If we are able to reduce or eliminate the mismatch we have from year to year, it would be a huge opportunity to help prevent influenza illness and death.
Removing the guesswork
With conventional vaccines, the flu virus is grown in chicken eggs or mammalian cells, and then inactivated and processed to be made into vaccines. The disadvantage to this approach is there is much variability in the finished product — the virus can mutate even during vaccine production — and the production process must be updated for every new strain.

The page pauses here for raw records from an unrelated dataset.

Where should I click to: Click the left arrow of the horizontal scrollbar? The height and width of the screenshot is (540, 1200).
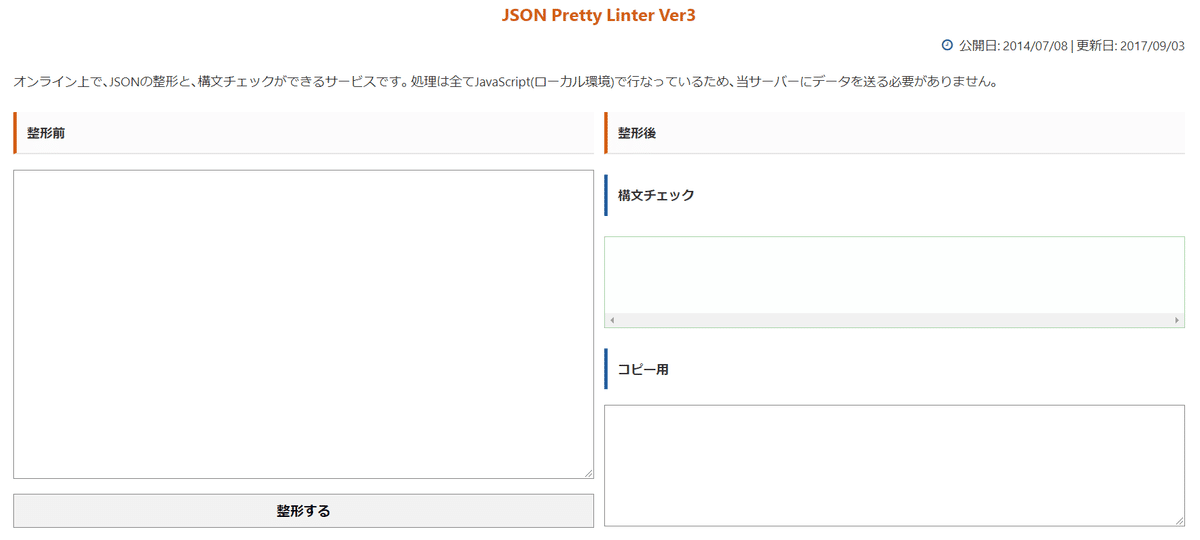click(612, 320)
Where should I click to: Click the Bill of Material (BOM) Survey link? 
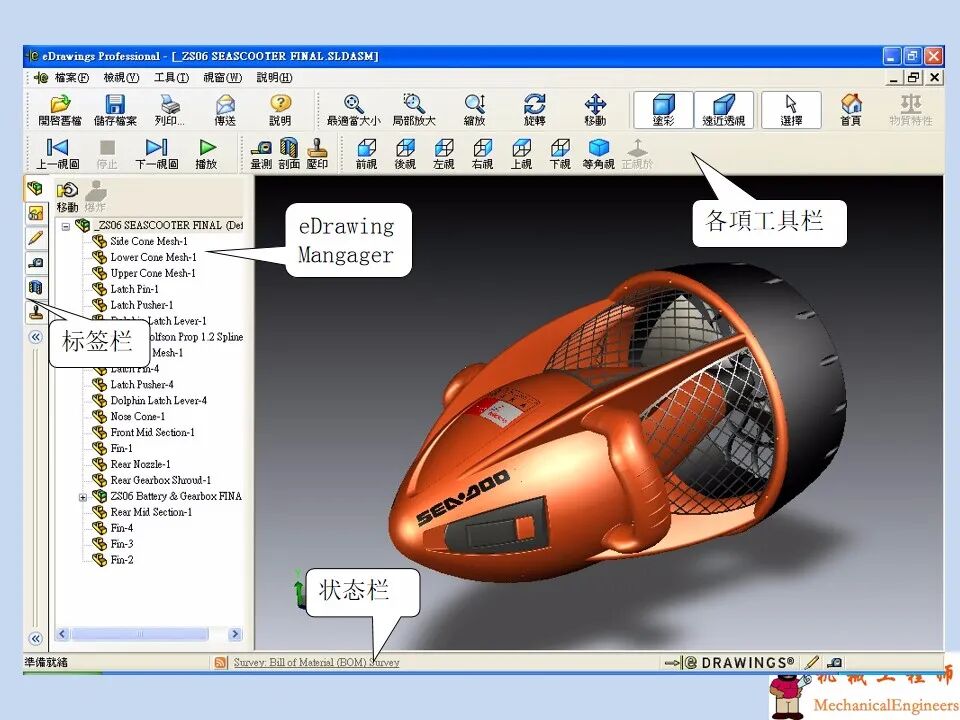point(315,662)
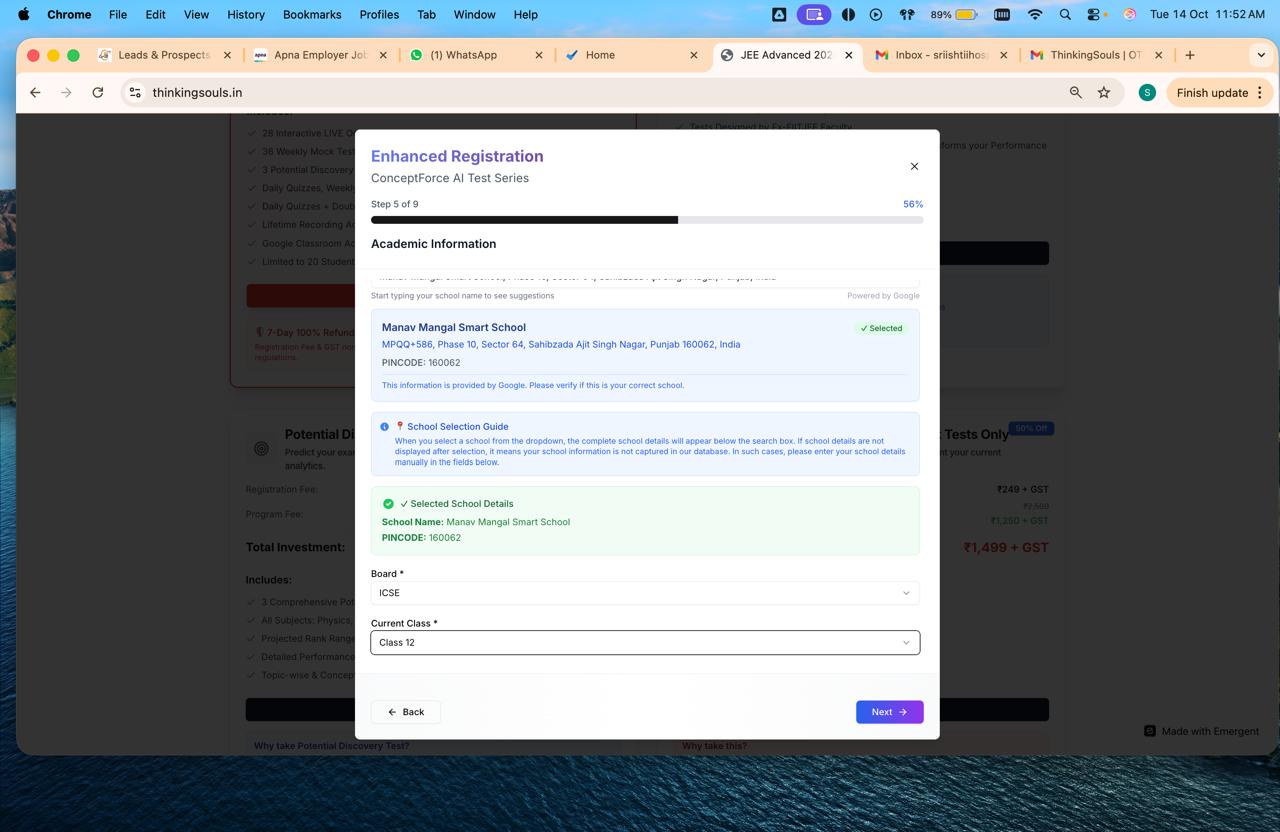Open the Bookmarks menu
Image resolution: width=1280 pixels, height=832 pixels.
coord(311,14)
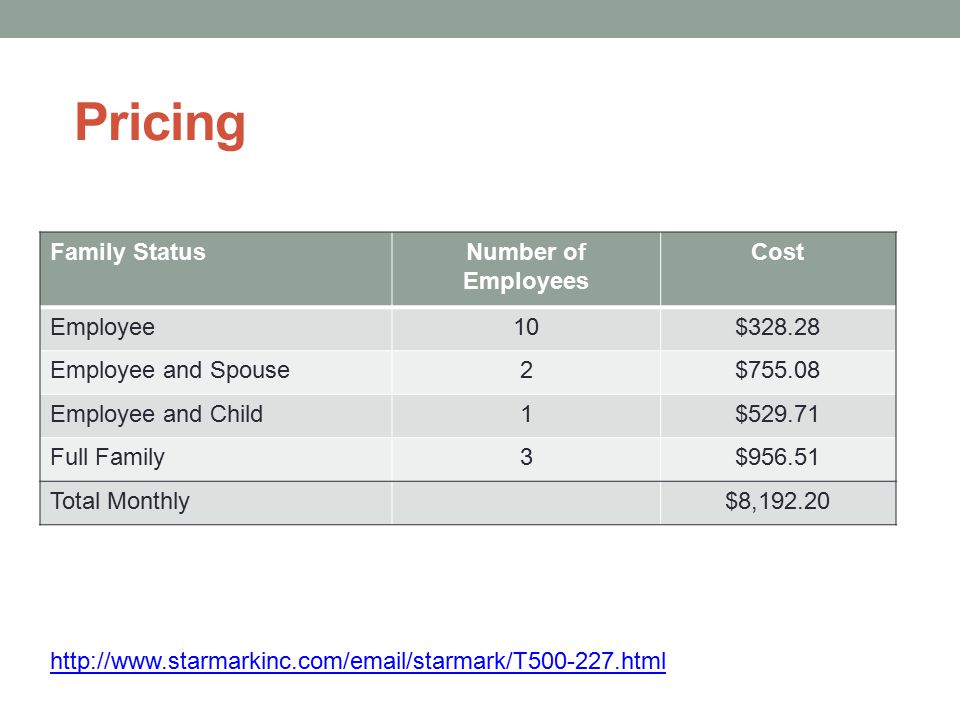
Task: Click the employee count 3 cell
Action: [x=526, y=458]
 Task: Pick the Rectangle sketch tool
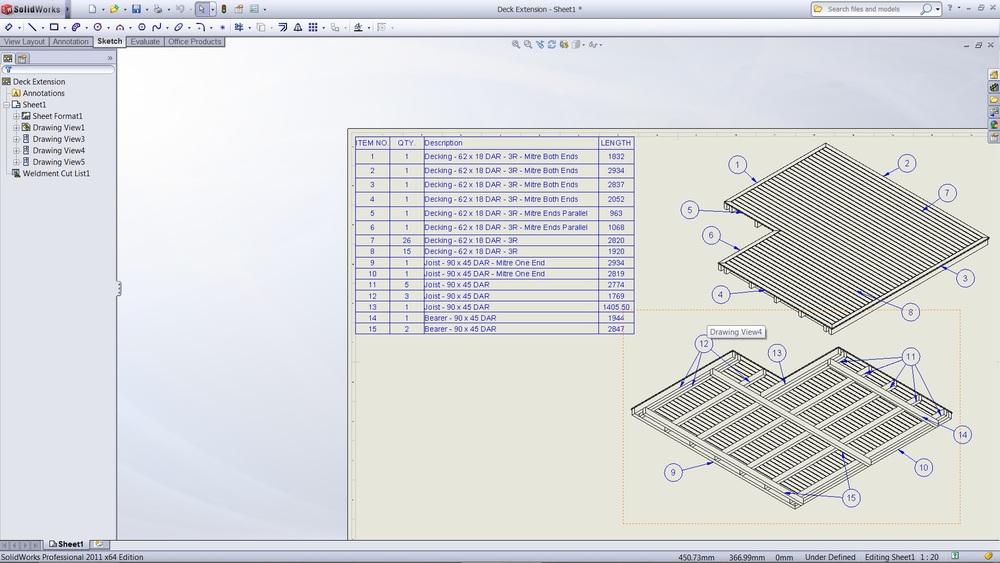[53, 27]
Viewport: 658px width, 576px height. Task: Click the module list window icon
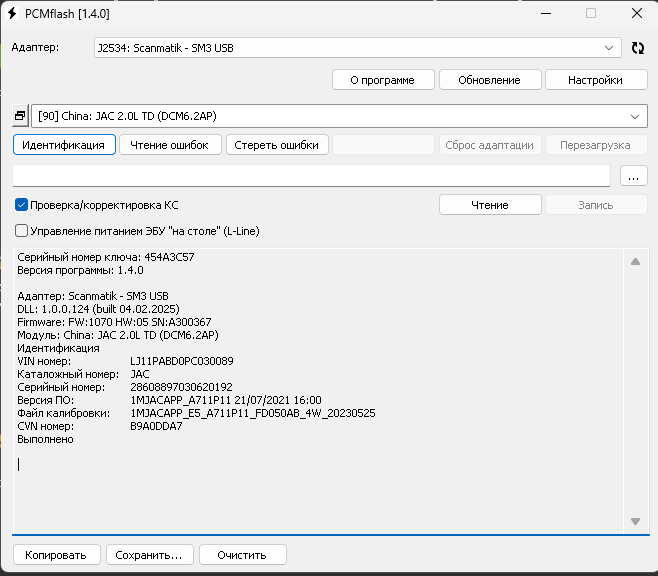click(19, 116)
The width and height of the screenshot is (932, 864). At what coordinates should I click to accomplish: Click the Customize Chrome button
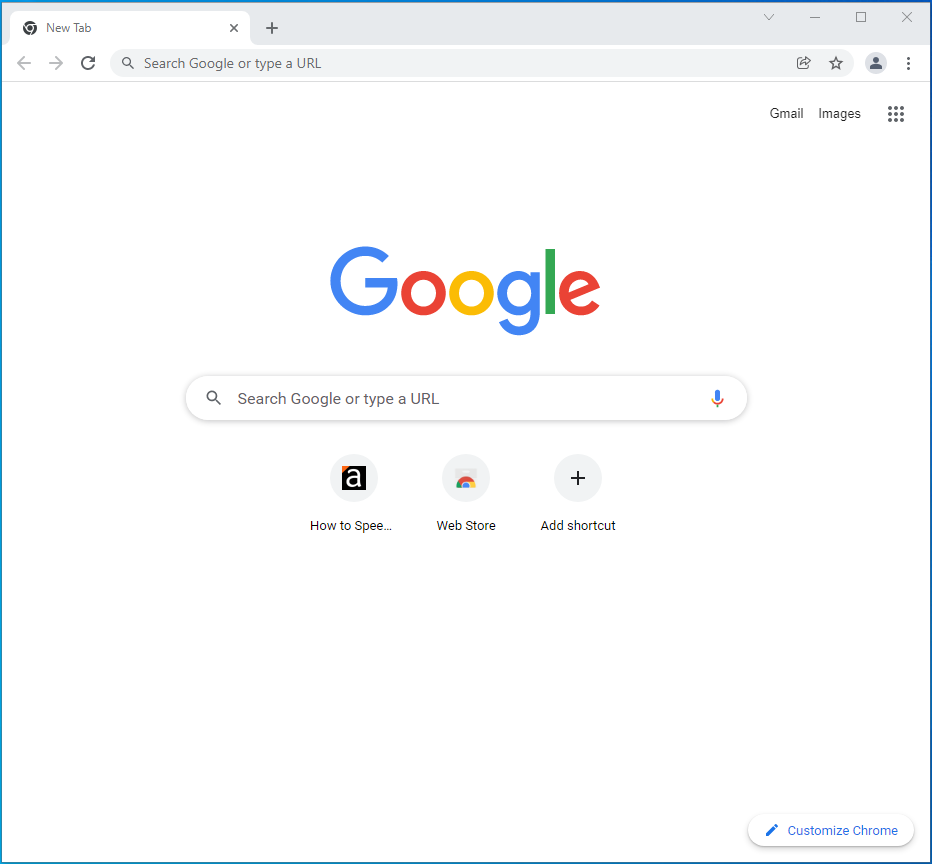click(831, 830)
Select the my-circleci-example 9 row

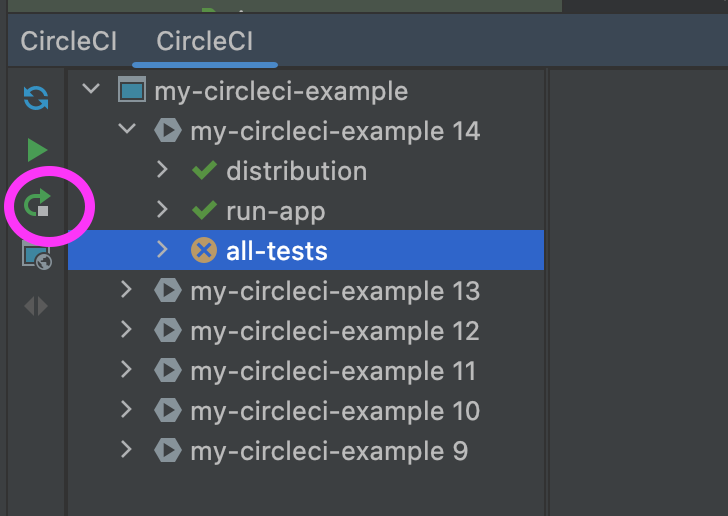pos(306,451)
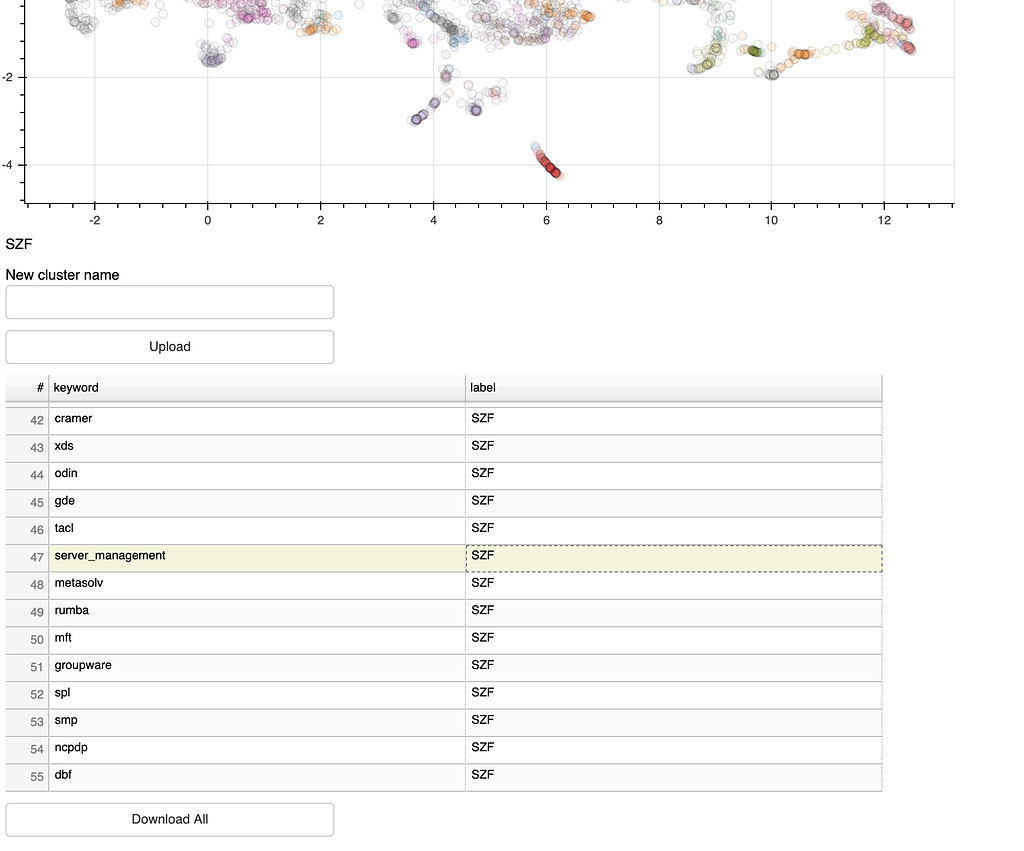The height and width of the screenshot is (851, 1024).
Task: Click the Download All button
Action: 169,819
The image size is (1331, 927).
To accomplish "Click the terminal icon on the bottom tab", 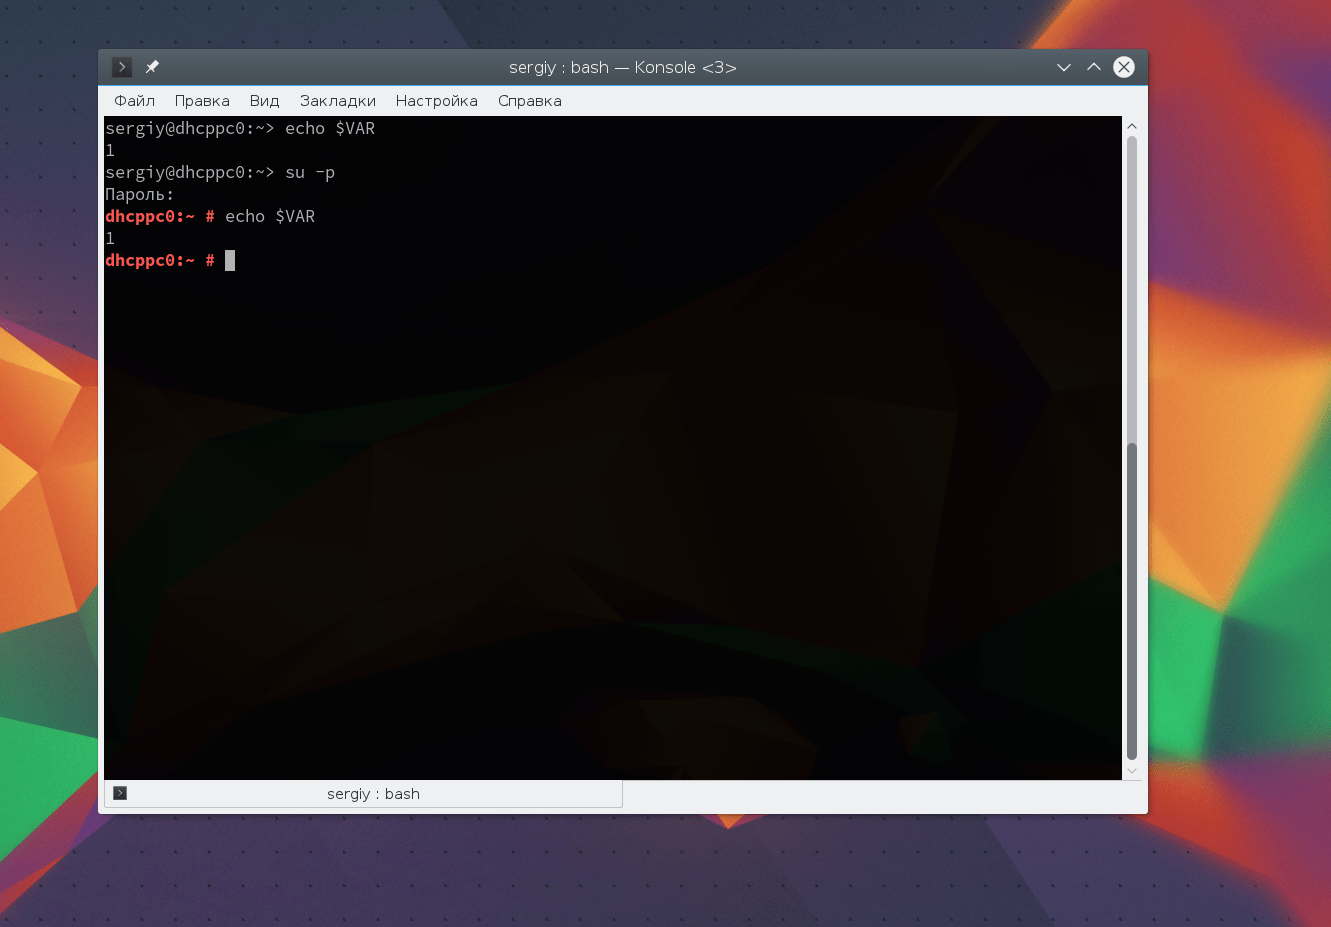I will pyautogui.click(x=120, y=793).
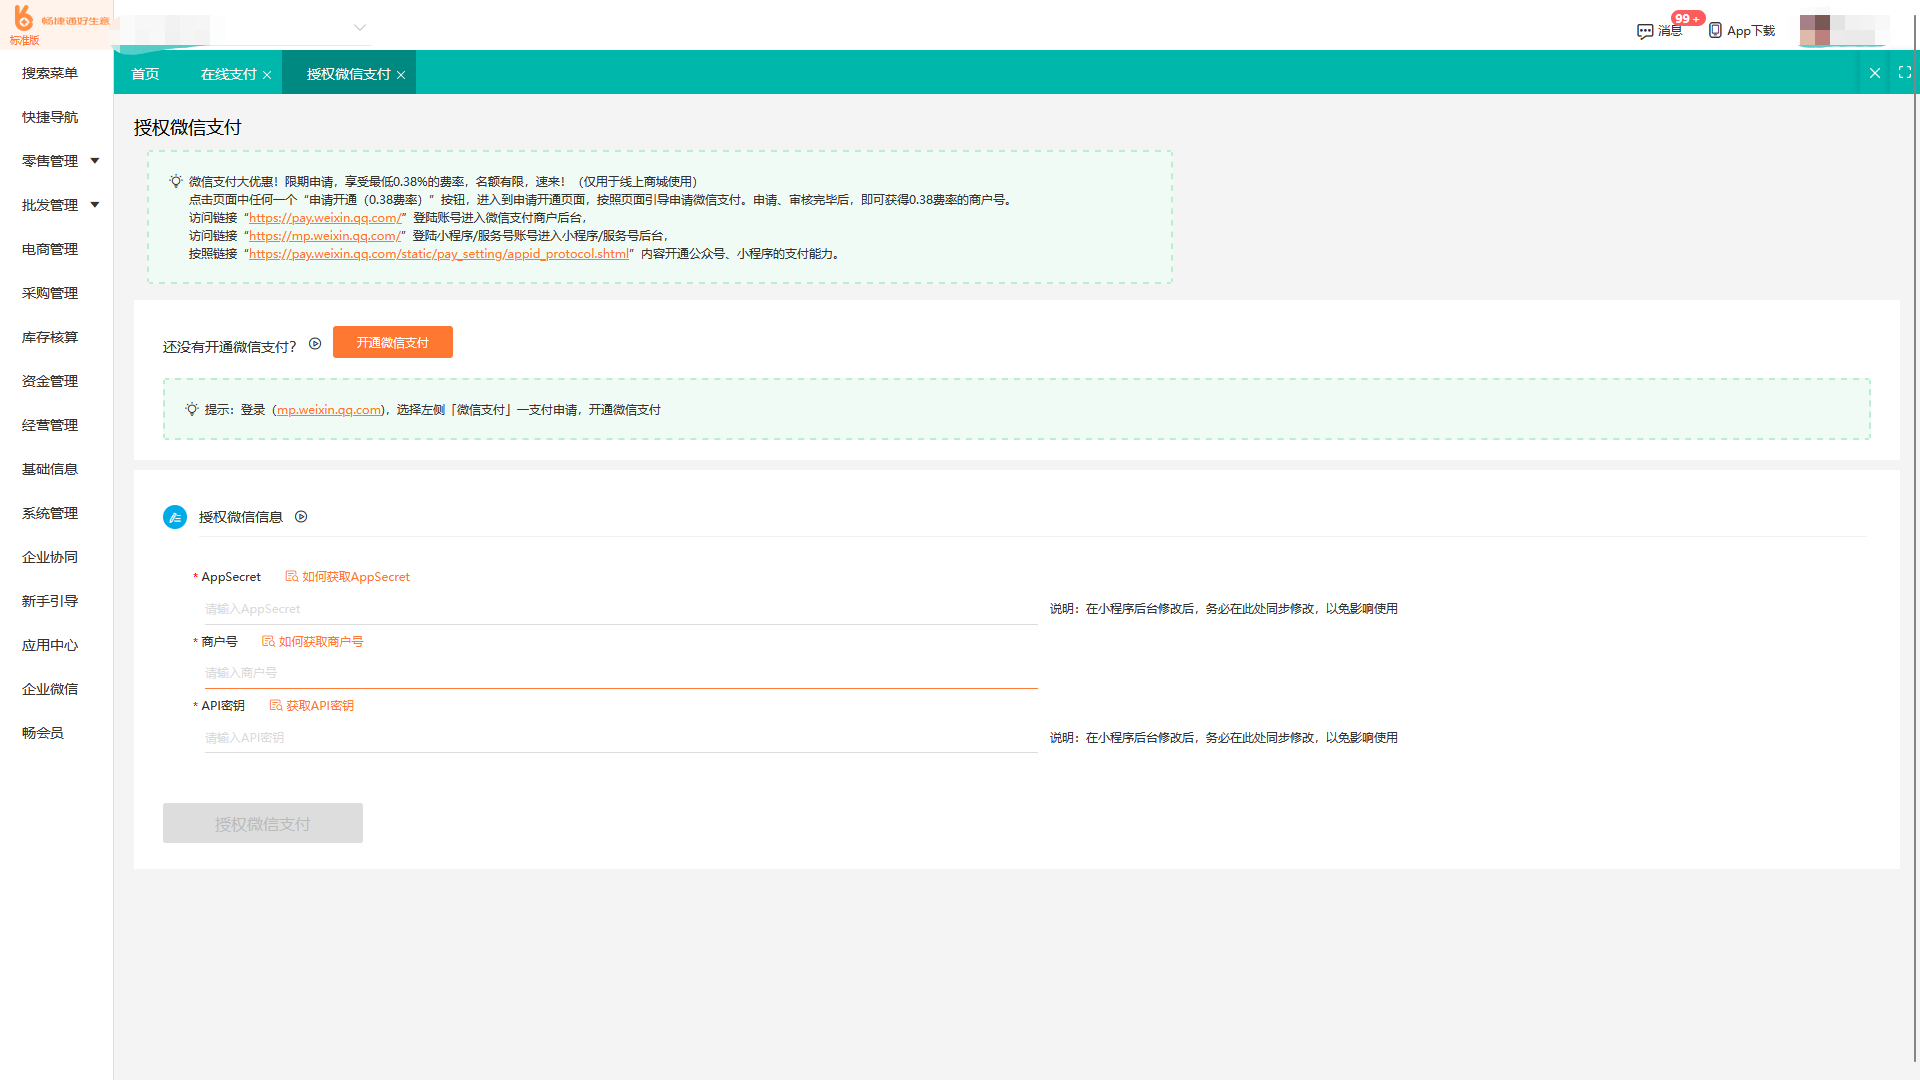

But with this new technology, scientists would not need to use live cells in the lab. Instead, they would monitor surveillance data on the current viral strains and use information on the genes of those strains to synthetically produce corresponding RNA. When a person is injected with the RNA, their own muscle cells would turn into vaccine “factories,” creating proteins that stimulate the immune response. “We predict that their cells will gobble up the RNA and start expressing the flu antigen,” says Dormitzer. Because this approach more closely mimics what happens when a person is infected with the actual flu (but without the person becoming sick), a stronger immune response will hopefully be elicited. “You get more arms of the immune system involved,” adds Dormitzer, referring to aspects of immunity that involve both antibody and T-cell activity.
The manufacturing process for the RNA vaccine is also simpler that the current vaccine technology. At research scale, an RNA vaccine can be made eight days after the sequence of a new flu virus is first known. The equipment used to make the vaccine bulk could fit in a shipping container. “Experts predict that the vaccine could be made quickly, such that you can pick your strains closer to the actual flu season removing a lot of the guesswork required with the current technology,” says Dormitzer. “Unlike in conventional flu vaccine manufacturing, even if the flu strains change from year to year, the production process remains the same.”
It also gives scientists and public health officials better tools to rapidly respond to major flu outbreaks or pandemics. “You can even consider making rescue vaccines,” says Dormitzer. “In many cases, if we did get the strains wrong a new vaccine could be rapidly produced to specifically address the strain causing the outbreak.”
The technology is several years away from being tested in the U.S., but Dormitzer is optimistic about the potential of this new approach. “It’s technology that has the capacity to disrupt and greatly improve influenza vaccination,” he says. “If successful, it could supplant a lot of the way we do things now.”